# Will DTG work on combed thermal fabric (waffle knit)???



## shaneT (May 11, 2010)

Will a DTG process work on thermal tees? Have a large order and client is interested in getting DTG prints on thermal shirts. Has anyone had any experience with this? Please advise!! 

THANKS!


----------



## equipmentzone (Mar 26, 2008)

shaneT said:


> Will a DTG process work on thermal tees? Have a large order and client is interested in getting DTG prints on thermal shirts. Has anyone had any experience with this? Please advise!!
> 
> THANKS!



Being cotton, they should be able to be printed. I would suggest getting a few of the specific type that the customer wants and trying it out before committing to the order.
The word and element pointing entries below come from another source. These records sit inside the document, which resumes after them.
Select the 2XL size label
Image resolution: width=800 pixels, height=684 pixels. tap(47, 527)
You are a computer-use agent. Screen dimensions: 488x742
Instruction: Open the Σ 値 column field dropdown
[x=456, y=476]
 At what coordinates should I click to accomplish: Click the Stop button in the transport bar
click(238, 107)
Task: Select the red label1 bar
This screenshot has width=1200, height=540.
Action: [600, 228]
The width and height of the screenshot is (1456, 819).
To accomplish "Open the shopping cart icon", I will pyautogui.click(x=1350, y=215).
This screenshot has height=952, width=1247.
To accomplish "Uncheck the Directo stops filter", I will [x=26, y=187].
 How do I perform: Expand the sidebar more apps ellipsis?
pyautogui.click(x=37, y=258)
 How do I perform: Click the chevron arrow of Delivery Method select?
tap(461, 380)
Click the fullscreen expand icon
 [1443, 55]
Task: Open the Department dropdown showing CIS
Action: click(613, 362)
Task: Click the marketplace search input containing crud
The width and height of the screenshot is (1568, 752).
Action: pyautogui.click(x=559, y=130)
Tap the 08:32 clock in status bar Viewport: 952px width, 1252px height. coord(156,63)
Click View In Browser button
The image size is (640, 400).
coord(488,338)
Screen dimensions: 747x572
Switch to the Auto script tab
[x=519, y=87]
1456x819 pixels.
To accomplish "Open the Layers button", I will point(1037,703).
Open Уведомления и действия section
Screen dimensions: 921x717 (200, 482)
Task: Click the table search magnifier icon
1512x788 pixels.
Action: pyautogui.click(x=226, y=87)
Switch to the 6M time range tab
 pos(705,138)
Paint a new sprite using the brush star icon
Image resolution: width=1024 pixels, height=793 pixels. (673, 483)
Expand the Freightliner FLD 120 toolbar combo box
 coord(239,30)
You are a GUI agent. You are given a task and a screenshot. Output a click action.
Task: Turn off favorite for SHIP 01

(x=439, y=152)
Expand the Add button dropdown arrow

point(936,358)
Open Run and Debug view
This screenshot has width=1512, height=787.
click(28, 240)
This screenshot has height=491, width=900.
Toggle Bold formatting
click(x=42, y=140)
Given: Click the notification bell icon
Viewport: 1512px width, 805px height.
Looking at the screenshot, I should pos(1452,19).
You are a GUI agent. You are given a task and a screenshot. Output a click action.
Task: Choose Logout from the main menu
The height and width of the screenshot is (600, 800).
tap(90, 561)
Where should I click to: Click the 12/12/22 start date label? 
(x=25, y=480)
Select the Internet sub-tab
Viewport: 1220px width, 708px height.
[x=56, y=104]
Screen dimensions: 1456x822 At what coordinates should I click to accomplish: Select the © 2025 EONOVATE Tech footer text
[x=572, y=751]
Just to be absolutely sure.

_


----------



## equipmentzone (Mar 26, 2008)

If you do print them please post on how they work out. 

_


----------



## 102557 (Mar 6, 2010)

Thermal cotton shirts shouldn't be a problem, some have a deeper rib then others. just experiment with a sample.. I suggest using image armor pretreat and go on the heavy side for application to make sure it penetrates well..


----------



## equipmentzone (Mar 26, 2008)

shaneT said:


> Will a DTG process work on thermal tees? Have a large order and client is interested in getting DTG prints on thermal shirts. Has anyone had any experience with this? Please advise!!
> 
> THANKS!



You're going to find that your print image will probably not be as sharp as when printing on a flat material because of the "gullys" in the thermal material. Will be somewhat similar to printing on pique golf shirts where the material there too has valleys.

_


----------